For franchise brands operating across multiple DMAs, co-op marketing has long been a cornerstone of local advertising strategy. Pool the budgets. Coordinate the message. Run the market-level campaign. It’s a model built on the logic that shared resources drive shared results.

And when one dominant operator controls the vote — and the vision — it works well. The brand speaks with one voice, spend is concentrated, and the market gets a coordinated push.

But most DMAs aren’t that clean.

When a market is fragmented across multiple independent operators with competing priorities and no clear majority, the co-op model starts to break down. And the fallout isn’t just strategic — it’s operational, financial, and relational.

The Hidden Cost of a Fractured Co-op

The promise of co-op marketing is efficiency. Pooled budgets buy more reach, and coordinated campaigns drive stronger brand presence than any single operator could achieve alone.

But in practice, fragmented DMAs create three persistent problems that erode those benefits:

  • Wasted spend. When budgets are pooled without local accountability, it’s nearly impossible to know which dollars are actually driving performance. Operators fund campaigns they can’t evaluate.
  • Limited local visibility. Market-level reporting tells you how the DMA is performing. It doesn’t tell you how your locations are performing. For individual operators making investment decisions, that’s a critical gap.
  • Disconnected franchisees.

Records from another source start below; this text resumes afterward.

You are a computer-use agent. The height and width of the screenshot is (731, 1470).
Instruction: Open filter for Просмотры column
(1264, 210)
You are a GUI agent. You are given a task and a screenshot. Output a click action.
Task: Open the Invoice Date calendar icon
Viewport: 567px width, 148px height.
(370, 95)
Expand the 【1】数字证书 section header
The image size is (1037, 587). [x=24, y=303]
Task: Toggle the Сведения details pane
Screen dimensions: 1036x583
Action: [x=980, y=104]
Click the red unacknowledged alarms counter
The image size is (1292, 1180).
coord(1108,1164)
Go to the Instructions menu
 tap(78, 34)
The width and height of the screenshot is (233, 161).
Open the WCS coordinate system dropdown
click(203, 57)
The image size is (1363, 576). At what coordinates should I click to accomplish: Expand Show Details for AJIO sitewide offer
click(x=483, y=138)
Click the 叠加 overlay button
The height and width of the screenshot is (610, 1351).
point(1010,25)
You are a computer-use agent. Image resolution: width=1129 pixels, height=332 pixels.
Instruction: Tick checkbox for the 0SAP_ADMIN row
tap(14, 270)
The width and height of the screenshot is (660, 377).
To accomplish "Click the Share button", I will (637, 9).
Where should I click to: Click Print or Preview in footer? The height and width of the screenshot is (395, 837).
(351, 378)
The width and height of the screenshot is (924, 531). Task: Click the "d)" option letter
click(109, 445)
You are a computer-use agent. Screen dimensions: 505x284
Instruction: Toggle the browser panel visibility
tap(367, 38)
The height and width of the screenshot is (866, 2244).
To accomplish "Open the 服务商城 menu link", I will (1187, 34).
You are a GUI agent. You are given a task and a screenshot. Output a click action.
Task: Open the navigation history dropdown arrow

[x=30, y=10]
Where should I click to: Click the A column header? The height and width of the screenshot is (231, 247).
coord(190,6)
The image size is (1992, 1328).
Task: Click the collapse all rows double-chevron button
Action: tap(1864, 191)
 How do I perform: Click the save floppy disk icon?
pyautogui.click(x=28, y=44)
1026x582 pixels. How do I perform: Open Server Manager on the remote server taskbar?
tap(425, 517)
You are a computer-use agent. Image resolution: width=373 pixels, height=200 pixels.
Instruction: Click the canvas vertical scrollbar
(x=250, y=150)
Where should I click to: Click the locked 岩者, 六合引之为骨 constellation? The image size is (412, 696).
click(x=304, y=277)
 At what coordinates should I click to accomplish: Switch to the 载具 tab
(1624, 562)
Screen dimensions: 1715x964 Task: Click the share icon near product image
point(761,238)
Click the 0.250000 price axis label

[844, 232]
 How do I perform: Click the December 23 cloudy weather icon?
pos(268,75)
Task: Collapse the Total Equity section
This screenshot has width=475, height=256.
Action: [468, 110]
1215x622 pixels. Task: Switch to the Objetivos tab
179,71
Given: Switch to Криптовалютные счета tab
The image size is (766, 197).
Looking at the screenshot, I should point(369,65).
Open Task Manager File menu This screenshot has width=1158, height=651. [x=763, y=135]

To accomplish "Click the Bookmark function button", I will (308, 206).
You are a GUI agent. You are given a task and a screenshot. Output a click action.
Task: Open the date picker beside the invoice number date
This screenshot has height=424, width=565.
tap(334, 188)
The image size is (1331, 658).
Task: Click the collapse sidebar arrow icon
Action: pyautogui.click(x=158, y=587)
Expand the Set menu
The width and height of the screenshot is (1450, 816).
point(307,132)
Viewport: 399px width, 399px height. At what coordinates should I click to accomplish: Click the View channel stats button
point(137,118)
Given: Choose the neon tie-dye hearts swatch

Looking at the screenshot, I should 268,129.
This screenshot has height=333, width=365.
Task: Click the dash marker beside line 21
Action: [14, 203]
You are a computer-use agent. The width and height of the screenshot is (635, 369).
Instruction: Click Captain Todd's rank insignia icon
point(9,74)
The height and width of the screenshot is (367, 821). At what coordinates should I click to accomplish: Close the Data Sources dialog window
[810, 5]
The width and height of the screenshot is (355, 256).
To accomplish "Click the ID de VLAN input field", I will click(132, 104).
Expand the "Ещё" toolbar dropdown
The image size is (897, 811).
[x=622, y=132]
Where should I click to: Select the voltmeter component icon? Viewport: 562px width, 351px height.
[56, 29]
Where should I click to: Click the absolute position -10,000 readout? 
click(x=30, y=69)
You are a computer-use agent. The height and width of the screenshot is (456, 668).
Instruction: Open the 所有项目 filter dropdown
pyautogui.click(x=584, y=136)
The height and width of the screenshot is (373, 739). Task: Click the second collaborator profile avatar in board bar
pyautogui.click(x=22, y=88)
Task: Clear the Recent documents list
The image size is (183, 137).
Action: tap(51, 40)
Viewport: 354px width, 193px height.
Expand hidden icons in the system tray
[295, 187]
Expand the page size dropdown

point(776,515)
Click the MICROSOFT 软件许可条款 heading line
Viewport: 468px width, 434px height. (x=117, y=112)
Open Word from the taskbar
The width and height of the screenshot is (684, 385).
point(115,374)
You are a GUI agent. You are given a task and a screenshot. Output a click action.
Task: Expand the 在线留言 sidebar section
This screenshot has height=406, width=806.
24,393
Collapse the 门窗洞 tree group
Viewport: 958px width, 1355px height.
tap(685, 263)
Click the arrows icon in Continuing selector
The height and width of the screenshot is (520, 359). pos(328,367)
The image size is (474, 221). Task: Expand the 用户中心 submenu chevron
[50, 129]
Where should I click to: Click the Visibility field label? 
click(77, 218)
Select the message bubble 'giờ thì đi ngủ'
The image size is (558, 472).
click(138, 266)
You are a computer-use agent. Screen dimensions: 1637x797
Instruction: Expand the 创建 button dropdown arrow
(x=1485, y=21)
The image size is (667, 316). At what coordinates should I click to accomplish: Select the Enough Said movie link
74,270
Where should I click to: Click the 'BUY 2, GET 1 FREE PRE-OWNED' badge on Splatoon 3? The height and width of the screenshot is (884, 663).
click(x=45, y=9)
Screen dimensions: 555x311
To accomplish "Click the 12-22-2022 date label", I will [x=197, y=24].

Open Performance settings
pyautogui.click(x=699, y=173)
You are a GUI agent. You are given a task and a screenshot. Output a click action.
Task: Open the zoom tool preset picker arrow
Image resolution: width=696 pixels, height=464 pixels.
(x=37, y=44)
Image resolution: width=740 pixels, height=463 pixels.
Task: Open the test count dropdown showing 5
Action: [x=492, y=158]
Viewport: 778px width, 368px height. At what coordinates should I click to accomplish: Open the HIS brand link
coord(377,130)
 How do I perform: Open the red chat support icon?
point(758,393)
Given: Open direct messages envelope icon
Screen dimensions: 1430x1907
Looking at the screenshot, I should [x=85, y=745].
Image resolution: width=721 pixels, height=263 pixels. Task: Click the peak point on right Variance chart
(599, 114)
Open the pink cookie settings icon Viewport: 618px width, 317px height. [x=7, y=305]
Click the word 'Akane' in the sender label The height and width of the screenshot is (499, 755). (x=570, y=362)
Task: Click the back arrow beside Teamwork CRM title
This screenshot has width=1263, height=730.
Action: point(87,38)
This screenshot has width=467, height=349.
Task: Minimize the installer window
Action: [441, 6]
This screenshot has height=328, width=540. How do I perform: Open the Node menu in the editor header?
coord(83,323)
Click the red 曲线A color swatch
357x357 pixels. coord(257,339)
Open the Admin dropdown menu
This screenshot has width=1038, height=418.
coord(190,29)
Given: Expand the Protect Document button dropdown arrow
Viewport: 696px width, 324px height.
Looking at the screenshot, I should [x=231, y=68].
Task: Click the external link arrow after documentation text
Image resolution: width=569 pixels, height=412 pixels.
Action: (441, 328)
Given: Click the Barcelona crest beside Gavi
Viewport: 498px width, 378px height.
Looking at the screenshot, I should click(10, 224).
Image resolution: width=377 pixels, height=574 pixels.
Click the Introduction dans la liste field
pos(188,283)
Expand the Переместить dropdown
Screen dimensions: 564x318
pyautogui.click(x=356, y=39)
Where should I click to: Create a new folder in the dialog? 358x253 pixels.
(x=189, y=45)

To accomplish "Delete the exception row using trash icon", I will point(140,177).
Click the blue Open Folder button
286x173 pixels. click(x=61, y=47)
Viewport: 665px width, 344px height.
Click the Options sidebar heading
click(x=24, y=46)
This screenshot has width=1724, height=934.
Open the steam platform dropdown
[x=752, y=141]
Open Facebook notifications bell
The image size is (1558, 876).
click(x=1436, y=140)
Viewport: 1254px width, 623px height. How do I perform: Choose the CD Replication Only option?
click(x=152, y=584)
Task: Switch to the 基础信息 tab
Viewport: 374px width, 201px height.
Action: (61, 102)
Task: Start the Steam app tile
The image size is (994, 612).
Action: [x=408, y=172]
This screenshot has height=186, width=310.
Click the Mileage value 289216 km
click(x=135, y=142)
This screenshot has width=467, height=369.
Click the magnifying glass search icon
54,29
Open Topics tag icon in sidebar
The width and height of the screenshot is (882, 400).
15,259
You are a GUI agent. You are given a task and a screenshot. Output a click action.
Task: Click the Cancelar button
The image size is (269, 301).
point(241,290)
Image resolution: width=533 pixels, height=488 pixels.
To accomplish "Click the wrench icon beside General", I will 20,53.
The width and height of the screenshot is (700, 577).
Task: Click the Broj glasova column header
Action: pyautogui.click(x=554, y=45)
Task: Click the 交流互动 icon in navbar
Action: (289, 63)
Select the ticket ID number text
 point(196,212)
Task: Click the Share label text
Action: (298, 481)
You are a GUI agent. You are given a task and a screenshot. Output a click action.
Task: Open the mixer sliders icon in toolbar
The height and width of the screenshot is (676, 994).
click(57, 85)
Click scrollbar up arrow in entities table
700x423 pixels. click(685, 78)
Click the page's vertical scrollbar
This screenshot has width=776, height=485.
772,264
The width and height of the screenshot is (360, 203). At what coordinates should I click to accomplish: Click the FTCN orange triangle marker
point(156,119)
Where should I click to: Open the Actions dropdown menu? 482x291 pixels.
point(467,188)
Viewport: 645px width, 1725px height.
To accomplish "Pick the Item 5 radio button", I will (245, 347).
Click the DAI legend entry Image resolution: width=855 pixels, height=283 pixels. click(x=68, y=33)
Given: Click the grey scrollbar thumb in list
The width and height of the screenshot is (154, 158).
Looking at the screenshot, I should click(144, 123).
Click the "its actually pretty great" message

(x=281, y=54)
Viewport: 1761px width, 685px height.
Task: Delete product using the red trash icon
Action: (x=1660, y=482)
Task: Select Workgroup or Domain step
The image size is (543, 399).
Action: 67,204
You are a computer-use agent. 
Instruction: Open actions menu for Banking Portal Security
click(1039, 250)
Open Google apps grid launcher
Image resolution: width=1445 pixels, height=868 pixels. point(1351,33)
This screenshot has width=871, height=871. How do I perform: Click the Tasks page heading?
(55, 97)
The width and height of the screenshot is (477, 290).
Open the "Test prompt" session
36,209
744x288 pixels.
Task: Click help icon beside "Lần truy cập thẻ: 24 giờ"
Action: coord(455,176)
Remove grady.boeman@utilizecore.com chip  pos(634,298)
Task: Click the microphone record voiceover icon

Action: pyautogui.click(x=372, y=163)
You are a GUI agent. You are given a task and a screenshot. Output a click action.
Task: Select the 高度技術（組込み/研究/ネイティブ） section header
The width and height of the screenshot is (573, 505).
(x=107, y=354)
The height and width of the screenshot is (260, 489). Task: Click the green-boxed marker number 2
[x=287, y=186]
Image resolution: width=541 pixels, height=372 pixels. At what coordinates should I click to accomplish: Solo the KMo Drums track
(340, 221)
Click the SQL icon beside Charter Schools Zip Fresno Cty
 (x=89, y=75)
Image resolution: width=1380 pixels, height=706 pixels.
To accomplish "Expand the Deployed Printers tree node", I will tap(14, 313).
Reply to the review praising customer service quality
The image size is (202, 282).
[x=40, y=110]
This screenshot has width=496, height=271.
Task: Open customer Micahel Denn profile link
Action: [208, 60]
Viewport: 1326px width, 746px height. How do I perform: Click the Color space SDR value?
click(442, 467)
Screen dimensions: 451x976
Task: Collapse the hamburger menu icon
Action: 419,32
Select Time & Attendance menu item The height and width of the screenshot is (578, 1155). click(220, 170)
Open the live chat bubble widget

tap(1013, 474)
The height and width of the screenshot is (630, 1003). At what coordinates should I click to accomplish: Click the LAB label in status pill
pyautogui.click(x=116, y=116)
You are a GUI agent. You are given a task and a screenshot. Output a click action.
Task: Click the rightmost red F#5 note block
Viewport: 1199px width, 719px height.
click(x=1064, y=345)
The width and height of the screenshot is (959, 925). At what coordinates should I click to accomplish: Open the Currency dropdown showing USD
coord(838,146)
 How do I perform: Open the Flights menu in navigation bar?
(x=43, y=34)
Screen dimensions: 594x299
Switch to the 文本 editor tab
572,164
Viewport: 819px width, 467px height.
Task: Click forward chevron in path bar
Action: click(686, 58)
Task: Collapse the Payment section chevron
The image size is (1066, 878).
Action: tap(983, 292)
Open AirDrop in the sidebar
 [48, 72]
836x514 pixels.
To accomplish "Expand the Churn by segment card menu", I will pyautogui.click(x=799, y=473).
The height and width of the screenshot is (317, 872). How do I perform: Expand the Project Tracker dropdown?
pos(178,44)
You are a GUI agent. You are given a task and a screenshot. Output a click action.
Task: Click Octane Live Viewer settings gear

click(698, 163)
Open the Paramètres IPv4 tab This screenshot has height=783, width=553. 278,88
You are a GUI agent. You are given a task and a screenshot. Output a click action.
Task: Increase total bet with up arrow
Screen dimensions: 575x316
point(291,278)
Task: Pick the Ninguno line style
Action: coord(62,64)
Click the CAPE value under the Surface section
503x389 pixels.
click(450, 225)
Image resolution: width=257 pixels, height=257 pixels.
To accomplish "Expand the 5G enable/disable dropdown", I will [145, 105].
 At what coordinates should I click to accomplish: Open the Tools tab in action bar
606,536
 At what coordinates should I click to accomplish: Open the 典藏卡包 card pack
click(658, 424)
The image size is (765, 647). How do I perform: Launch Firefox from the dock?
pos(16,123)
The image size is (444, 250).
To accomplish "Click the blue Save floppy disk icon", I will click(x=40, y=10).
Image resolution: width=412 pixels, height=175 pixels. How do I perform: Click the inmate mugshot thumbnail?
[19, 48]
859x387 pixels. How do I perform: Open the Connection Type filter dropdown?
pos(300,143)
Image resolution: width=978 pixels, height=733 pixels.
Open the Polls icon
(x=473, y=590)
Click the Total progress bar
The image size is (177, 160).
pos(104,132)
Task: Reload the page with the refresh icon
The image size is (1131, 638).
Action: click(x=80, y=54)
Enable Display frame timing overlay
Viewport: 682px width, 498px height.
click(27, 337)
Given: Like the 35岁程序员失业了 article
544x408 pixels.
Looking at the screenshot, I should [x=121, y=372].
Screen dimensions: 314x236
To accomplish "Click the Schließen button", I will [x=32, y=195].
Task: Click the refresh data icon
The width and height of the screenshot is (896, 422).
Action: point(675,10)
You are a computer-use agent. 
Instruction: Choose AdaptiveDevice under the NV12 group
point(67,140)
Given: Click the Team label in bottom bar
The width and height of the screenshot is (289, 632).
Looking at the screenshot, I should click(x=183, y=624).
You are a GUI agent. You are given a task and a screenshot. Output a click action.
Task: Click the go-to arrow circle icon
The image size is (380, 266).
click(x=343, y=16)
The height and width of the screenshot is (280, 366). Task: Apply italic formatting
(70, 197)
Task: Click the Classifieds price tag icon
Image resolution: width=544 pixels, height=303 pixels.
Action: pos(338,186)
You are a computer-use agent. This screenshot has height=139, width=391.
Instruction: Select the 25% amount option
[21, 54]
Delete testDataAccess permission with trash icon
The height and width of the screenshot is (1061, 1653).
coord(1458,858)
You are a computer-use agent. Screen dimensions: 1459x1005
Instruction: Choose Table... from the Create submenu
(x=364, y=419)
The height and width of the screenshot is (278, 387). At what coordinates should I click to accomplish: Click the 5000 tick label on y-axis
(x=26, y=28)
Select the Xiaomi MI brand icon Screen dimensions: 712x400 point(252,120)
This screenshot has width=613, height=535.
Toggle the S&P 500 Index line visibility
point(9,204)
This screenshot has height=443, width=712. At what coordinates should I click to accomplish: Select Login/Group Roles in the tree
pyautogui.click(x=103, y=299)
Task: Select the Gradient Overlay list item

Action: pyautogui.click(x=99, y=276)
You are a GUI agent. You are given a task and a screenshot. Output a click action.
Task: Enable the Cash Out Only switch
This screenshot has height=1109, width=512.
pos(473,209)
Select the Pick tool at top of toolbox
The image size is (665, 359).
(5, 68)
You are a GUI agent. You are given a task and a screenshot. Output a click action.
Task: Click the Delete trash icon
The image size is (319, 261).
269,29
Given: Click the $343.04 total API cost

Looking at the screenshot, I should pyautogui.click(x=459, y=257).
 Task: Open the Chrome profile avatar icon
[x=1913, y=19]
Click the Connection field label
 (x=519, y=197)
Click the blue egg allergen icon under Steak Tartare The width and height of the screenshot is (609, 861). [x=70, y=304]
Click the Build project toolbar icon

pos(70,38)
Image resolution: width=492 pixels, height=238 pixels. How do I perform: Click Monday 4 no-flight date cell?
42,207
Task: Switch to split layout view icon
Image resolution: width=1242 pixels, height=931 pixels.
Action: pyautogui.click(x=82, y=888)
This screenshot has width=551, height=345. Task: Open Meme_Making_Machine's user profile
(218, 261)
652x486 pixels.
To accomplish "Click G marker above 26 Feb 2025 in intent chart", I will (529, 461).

When operators feel like they have no say in how their money is spent — and no way to see what it’s doing — trust erodes fast. Co-op assessments become a source of friction instead of a foundation for growth.

These aren’t edge cases. They’re the everyday reality for brand marketing teams managing co-op programs in competitive, multi-operator markets.

Why the Traditional Model Struggles to Keep Up

The co-op model was designed for a different era of local marketing — one where options were limited to broadcast media and regional buys, and where “efficiency” meant running the same spot in the same market for everyone.

Digital advertising has changed the equation entirely. Targeting is now granular enough to reach customers within a specific radius of a specific location. Reporting is real-time and attributable. Budgets can be optimized at the store level.

The infrastructure for truly localized, accountable marketing exists. But many franchise brands are still running co-op programs built on the old model — because the tools to do otherwise have been too complex or too fragmented to manage at scale.

That’s the gap AI-powered platforms are now closing.

What Smarter Co-op Marketing Actually Looks Like

Evolving the co-op model doesn’t mean abandoning it. The pooled efficiency of DMA-level spend still creates real value — especially for brand awareness and coordinated market presence. The goal is to preserve those benefits while adding the local accountability that fragmented markets require.

With the right platform, franchise brands can:

  • Maintain DMA-level efficiency where scale drives value, without forcing every operator into the same one-size-fits-all plan.
  • Enable localized budgets, targeting, and reporting so individual operators can see exactly how their investment is performing — and act on it.
  • Preserve brand control with compliant, brand-approved creative and offers that don’t require a manual review process every time a local campaign goes live.
  • Run pooled and localized strategies simultaneously within the same market — not as competing approaches, but as complementary ones.

The result is a co-op program that feels less like an assessment and more like a service — one that operators trust because they can see what it’s doing for their business.

From Co-op Politics to Brand-to-Local Collaboration

The franchisee relationship is built on a simple premise: the brand provides the system, the operator provides the local execution. Co-op marketing, at its best, is where those two things meet.

When operators feel seen in that relationship — when their local context is reflected in how campaigns are built and measured — they engage differently. They become advocates for the program instead of critics of the assessment.

That shift doesn’t happen by accident. It happens when brands invest in the infrastructure to make local accountability possible at scale.

How Hyperlocology Solves This

Hyperlocology was built specifically for the complexity of multi-unit franchise marketing. Our AI-powered platform enables brands to execute both pooled DMA strategies and localized operator campaigns within the same market — without sacrificing brand alignment or operational efficiency.

Brand teams get centralized control and visibility. Franchisees get transparent, location-level reporting and the ability to participate in their local marketing in a meaningful way. And AI handles the optimization work that would otherwise require hours of manual effort.

It’s not about replacing the co-op model. It’s about making it work the way it was always supposed to — for the brand and for every operator in the market.